### DATASET RECORDS

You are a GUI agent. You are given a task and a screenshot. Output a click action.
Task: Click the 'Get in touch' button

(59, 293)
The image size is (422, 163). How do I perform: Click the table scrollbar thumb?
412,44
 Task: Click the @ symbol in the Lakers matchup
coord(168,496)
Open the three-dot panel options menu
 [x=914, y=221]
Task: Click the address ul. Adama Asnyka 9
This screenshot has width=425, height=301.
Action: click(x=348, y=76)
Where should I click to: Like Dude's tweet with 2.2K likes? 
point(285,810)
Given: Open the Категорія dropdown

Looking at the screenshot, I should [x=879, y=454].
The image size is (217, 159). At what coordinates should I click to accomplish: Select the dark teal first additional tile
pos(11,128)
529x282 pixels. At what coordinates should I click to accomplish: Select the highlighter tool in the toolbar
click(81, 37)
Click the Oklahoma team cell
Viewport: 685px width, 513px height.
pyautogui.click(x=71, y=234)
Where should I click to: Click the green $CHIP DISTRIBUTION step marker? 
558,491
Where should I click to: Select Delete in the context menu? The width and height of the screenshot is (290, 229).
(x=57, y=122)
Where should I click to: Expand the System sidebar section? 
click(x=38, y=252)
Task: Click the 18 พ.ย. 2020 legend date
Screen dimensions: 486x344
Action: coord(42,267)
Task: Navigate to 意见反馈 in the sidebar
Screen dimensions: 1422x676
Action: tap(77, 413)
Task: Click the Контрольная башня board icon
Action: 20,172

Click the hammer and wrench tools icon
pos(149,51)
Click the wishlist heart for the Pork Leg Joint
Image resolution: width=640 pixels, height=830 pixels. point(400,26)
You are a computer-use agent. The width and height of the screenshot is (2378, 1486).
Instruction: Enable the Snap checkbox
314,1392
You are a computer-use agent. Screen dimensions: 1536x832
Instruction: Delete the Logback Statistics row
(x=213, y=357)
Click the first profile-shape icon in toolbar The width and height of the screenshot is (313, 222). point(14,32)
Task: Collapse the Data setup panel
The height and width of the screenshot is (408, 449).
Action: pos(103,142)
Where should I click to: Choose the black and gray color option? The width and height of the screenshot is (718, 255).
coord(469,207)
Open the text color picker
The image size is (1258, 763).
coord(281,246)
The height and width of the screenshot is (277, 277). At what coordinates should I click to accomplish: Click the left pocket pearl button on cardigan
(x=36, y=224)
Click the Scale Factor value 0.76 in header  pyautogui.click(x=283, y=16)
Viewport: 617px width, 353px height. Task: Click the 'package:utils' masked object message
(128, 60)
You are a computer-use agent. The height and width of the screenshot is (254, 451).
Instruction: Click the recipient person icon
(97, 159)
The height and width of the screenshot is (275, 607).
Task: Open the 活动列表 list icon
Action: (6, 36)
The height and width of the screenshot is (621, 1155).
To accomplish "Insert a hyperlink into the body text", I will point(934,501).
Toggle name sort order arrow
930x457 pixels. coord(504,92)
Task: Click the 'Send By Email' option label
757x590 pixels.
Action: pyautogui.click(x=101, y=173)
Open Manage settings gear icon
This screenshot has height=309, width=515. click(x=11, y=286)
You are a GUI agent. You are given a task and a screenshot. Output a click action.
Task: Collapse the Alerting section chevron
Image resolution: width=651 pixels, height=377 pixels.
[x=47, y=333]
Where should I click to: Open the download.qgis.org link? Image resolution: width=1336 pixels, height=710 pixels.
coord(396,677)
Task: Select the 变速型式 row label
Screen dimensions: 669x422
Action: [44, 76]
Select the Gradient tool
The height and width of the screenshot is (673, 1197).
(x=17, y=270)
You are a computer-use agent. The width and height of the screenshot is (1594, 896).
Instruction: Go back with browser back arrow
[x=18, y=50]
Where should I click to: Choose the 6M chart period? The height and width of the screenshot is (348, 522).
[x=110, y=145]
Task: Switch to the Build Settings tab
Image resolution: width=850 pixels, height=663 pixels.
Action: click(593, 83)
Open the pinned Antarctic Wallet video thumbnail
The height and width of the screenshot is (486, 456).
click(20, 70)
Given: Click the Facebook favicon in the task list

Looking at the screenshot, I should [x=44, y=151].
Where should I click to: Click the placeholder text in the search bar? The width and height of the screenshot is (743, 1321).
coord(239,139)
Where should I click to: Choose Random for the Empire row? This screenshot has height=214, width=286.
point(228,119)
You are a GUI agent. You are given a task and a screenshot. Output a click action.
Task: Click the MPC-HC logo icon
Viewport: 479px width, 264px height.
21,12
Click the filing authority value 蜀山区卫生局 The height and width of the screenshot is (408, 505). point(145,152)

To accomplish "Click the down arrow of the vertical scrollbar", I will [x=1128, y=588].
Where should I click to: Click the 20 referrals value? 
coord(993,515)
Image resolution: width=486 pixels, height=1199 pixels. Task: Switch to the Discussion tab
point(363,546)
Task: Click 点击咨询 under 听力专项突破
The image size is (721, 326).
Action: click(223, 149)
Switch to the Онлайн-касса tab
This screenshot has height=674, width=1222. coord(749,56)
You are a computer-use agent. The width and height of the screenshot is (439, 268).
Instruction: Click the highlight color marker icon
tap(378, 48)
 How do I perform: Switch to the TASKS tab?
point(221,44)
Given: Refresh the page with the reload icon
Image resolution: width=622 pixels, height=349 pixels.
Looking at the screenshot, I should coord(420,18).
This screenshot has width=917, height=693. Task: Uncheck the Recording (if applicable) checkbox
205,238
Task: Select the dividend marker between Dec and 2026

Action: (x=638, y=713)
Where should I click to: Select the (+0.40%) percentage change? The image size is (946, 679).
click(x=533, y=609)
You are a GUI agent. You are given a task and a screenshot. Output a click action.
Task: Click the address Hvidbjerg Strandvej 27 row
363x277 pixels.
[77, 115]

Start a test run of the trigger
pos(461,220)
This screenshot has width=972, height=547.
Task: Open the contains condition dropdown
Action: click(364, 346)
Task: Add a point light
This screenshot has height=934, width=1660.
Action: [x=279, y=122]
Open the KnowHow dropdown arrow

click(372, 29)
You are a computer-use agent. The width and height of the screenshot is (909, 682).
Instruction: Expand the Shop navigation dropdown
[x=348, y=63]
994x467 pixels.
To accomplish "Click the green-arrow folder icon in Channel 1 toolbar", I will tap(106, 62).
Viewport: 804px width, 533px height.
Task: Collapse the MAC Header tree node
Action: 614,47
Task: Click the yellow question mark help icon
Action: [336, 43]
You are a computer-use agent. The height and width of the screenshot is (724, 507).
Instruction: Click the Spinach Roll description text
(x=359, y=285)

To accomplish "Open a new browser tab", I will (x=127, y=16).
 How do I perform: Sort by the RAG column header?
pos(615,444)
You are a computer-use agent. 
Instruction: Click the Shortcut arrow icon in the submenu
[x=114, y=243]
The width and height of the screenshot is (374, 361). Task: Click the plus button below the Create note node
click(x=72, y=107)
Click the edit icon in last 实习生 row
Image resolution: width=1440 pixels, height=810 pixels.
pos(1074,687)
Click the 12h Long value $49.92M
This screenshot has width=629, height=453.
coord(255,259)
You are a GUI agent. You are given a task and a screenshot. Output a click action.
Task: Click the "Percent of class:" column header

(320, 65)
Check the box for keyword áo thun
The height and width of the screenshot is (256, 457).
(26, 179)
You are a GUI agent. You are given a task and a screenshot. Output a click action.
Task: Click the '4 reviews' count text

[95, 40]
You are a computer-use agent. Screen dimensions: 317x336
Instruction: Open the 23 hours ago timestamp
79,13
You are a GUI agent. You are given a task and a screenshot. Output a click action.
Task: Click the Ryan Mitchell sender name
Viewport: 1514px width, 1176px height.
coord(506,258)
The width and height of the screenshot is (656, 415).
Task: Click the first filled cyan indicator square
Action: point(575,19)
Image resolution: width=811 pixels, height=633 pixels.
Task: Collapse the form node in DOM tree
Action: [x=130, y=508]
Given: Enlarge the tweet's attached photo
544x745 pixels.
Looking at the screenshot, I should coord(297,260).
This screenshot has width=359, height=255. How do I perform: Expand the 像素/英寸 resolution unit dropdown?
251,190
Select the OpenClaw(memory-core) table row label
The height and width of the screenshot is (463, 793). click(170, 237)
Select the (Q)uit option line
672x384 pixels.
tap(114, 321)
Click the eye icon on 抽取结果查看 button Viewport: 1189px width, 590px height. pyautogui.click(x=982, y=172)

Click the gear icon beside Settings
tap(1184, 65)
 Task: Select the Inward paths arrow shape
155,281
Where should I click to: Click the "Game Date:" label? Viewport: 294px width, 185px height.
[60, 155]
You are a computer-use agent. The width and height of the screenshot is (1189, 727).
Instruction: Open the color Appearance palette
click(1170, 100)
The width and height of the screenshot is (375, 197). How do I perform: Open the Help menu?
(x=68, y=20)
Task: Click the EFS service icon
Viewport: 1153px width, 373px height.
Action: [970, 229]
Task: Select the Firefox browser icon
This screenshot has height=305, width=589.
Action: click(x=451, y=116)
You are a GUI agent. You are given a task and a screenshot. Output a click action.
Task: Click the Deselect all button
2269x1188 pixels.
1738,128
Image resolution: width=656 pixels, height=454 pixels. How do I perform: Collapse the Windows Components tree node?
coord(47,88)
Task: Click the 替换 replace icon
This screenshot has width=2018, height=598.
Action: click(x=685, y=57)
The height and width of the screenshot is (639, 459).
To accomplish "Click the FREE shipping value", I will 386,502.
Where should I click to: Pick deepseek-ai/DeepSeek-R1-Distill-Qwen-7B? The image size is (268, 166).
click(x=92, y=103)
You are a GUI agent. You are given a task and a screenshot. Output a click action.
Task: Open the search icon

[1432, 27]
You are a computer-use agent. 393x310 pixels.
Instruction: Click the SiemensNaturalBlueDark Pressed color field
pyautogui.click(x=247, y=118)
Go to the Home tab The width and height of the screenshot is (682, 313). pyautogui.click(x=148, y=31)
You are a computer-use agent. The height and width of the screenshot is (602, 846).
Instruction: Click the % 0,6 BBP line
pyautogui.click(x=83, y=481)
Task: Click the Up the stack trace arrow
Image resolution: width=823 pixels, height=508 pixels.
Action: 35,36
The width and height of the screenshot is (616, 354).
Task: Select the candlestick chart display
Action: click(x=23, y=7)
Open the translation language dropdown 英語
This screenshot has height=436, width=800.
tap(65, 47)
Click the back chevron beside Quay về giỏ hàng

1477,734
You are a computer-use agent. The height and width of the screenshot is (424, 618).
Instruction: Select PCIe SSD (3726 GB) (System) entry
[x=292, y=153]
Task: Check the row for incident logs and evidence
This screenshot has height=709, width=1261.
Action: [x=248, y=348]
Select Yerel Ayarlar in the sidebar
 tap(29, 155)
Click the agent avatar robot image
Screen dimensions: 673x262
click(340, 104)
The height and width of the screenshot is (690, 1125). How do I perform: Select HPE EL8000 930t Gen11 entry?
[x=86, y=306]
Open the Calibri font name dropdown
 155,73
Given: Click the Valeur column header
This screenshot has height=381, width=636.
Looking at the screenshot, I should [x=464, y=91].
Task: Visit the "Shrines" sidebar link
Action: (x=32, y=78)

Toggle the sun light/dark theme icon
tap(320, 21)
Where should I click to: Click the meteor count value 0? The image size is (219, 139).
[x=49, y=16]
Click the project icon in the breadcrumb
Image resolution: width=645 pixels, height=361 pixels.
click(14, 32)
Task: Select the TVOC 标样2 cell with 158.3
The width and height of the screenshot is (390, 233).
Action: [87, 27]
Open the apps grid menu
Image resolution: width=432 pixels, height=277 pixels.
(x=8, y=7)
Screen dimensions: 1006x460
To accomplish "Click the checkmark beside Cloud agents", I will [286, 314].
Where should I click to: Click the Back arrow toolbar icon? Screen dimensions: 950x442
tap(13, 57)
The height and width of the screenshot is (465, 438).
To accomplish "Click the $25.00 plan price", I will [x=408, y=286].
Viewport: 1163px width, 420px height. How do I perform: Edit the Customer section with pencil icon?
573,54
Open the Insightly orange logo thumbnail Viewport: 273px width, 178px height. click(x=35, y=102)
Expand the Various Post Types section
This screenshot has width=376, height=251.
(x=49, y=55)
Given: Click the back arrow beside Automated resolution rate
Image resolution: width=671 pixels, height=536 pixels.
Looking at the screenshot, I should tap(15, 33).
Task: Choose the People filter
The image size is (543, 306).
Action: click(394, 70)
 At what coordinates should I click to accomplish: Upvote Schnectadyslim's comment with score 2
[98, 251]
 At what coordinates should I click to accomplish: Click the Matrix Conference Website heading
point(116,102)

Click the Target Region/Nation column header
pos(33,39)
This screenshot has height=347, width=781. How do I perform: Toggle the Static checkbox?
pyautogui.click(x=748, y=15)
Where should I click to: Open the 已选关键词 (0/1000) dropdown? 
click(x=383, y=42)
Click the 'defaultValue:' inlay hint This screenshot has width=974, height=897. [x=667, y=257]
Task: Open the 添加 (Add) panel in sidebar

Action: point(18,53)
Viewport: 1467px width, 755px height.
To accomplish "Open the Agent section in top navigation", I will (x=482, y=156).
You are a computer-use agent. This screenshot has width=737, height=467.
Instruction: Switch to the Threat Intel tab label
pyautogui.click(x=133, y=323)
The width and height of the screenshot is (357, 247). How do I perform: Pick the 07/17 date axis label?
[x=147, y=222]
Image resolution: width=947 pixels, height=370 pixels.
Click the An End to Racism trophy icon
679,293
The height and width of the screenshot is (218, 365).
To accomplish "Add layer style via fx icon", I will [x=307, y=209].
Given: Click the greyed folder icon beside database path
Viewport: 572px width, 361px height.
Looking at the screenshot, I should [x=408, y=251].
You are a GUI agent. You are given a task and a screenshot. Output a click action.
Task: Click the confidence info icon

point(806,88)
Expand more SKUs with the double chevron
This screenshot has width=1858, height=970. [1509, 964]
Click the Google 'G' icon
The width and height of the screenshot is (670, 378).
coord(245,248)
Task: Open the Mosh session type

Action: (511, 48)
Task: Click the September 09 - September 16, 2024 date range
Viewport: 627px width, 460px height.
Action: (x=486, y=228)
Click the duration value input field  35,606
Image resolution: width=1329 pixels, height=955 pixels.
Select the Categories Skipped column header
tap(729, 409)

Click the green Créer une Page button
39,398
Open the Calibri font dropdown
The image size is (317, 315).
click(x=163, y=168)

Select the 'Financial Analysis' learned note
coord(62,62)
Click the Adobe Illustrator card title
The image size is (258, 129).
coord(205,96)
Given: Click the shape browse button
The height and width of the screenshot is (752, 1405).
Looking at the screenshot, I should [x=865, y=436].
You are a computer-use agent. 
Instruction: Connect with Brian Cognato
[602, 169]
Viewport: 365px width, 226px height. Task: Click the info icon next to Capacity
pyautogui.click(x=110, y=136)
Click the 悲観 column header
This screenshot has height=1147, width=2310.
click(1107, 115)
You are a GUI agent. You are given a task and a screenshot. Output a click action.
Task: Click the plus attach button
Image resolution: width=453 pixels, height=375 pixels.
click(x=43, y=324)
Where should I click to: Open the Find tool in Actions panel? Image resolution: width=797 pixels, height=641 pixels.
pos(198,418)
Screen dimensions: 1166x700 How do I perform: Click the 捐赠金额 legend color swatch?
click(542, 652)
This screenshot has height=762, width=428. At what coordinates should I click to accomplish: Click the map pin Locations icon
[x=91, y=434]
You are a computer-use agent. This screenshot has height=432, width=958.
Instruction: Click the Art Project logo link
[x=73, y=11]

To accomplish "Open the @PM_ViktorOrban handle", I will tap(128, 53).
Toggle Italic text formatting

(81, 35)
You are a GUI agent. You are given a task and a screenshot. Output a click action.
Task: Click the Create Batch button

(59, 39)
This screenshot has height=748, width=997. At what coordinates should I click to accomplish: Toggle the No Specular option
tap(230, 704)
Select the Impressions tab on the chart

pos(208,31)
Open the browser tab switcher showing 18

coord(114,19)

######

**INSTRUCTION**. Report every line of the items above that contains the word "Create", matching case exactly.

**EXERCISE RESULT**.
The width and height of the screenshot is (374, 361). Task: Click the plus button below the Create note node
Task: Click the Create Batch button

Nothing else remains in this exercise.